Let's go through it step-by-step:

1. **Start with our curve's equation:**
`x^3 - y^3 - xy - x = 0`

2. **Take the derivative of each part, one by one, with respect to 'x':**
* For `x^3`: The derivative is `3x^2`. Simple!
* For `-y^3`: Here's the trick! First, take the derivative like normal: `-3y^2`. But since it's 'y', we then multiply by `dy/dx`. So it becomes `-3y^2 (dy/dx)`.
* For `-xy`: This part is a product, so we use the product rule (which says if you have two things multiplied, like `u*v`, its derivative is `u'v + uv'`). Let's think of `-x` as 'u' and `y` as 'v'.
* Derivative of `-x` is `-1`. Multiply this by `y`: `-1 * y = -y`.
* Now, keep `-x` as it is, and multiply by the derivative of `y` (which is `dy/dx`). So, `-x * (dy/dx)`.
* Putting these two parts together gives us: `-y - x(dy/dx)`.
* For `-x`: The derivative is just `-1`.
* For `0`: The derivative of a constant (like 0) is always `0`.

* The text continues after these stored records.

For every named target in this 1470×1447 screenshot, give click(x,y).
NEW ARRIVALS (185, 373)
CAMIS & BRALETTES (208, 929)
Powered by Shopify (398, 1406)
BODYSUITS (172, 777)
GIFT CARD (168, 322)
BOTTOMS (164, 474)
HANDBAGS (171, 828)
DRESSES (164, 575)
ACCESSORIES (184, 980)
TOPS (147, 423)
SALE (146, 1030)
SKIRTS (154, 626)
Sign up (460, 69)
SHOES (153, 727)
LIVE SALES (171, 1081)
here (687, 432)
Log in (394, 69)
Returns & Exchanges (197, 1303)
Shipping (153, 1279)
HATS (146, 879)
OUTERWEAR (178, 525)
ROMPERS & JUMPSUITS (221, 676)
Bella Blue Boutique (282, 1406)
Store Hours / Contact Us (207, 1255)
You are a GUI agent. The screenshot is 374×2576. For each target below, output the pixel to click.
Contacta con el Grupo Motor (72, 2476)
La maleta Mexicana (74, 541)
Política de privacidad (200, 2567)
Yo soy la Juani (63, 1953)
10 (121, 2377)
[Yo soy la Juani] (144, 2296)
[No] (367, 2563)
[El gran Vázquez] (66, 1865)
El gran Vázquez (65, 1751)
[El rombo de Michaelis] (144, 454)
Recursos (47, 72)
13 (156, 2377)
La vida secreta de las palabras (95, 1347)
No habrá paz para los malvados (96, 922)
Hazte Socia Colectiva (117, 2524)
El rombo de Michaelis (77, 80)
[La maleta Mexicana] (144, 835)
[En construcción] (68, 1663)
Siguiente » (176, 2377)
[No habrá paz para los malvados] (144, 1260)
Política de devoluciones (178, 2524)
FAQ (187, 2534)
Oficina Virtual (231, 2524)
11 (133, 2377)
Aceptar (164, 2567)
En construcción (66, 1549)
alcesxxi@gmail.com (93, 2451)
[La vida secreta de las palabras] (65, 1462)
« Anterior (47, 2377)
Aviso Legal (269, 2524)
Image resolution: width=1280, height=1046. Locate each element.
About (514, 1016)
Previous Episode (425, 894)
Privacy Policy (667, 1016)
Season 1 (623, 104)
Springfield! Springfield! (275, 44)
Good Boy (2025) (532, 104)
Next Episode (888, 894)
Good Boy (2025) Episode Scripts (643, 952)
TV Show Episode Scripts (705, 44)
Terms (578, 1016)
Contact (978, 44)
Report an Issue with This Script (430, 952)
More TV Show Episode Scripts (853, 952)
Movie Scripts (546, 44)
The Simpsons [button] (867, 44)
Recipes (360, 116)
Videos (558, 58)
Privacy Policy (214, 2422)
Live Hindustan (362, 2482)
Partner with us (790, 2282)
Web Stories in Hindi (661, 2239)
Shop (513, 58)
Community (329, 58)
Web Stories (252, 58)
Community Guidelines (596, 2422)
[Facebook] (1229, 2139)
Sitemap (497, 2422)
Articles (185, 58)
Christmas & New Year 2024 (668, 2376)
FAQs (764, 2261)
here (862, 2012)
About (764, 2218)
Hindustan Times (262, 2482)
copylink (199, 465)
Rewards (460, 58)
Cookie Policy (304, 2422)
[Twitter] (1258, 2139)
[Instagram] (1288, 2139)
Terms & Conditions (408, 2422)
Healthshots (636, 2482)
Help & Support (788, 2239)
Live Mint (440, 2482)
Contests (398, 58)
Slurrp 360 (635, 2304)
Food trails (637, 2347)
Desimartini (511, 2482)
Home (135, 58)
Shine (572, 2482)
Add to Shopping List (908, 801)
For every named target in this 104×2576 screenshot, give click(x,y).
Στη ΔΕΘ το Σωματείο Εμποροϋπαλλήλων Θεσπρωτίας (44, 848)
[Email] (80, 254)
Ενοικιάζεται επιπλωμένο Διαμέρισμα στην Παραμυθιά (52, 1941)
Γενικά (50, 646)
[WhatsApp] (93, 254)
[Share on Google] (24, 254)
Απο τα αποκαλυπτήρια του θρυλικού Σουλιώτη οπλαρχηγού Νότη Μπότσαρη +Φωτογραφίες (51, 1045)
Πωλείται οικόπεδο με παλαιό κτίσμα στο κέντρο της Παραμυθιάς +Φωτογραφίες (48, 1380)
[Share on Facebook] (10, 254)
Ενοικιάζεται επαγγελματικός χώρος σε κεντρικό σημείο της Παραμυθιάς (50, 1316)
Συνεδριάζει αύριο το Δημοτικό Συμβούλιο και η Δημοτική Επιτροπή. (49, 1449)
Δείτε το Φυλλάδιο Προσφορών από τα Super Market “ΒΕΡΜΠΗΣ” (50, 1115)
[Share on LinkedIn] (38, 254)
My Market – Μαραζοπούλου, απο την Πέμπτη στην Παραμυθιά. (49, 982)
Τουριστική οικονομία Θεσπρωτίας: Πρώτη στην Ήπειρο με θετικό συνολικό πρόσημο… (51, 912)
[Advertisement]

3. **Now, put all these derivatives back into the equation:**
`3x^2 - 3y^2 (dy/dx) - y - x (dy/dx) - 1 = 0`

4. **Our goal is to find `dy/dx`, so let's get all the `dy/dx` terms on one side and everything else on the other side.** I'll move the terms without `dy/dx` to the right side of the equation by changing their signs:
`-3y^2 (dy/dx) - x (dy/dx) = y + 1 - 3x^2`

5. **Now, we can factor out `dy/dx` from the left side:**
`dy/dx (-3y^2 - x) = y + 1 - 3x^2`

6. **To get `dy/dx` all by itself, divide both sides by `(-3y^2 - x)`:**
`dy/dx = (y + 1 - 3x^2) / (-3y^2 - x)`

7. **Almost there! The problem asks for the value at the point `(1, -1)`.** This means `x = 1` and `y = -1`. Let's plug these numbers into our `dy/dx` equation:
`dy/dx = ((-1) + 1 - 3*(1)^2) / (-3*(-1)^2 - (1))`
`dy/dx = (0 - 3*1) / (-3*1 - 1)`
`dy/dx = (-3) / (-3 - 1)`
`dy/dx = (-3) / (-4)`
`dy/dx = 3/4`

So, at the point (1, -1), the steepness of the curve is 3/4!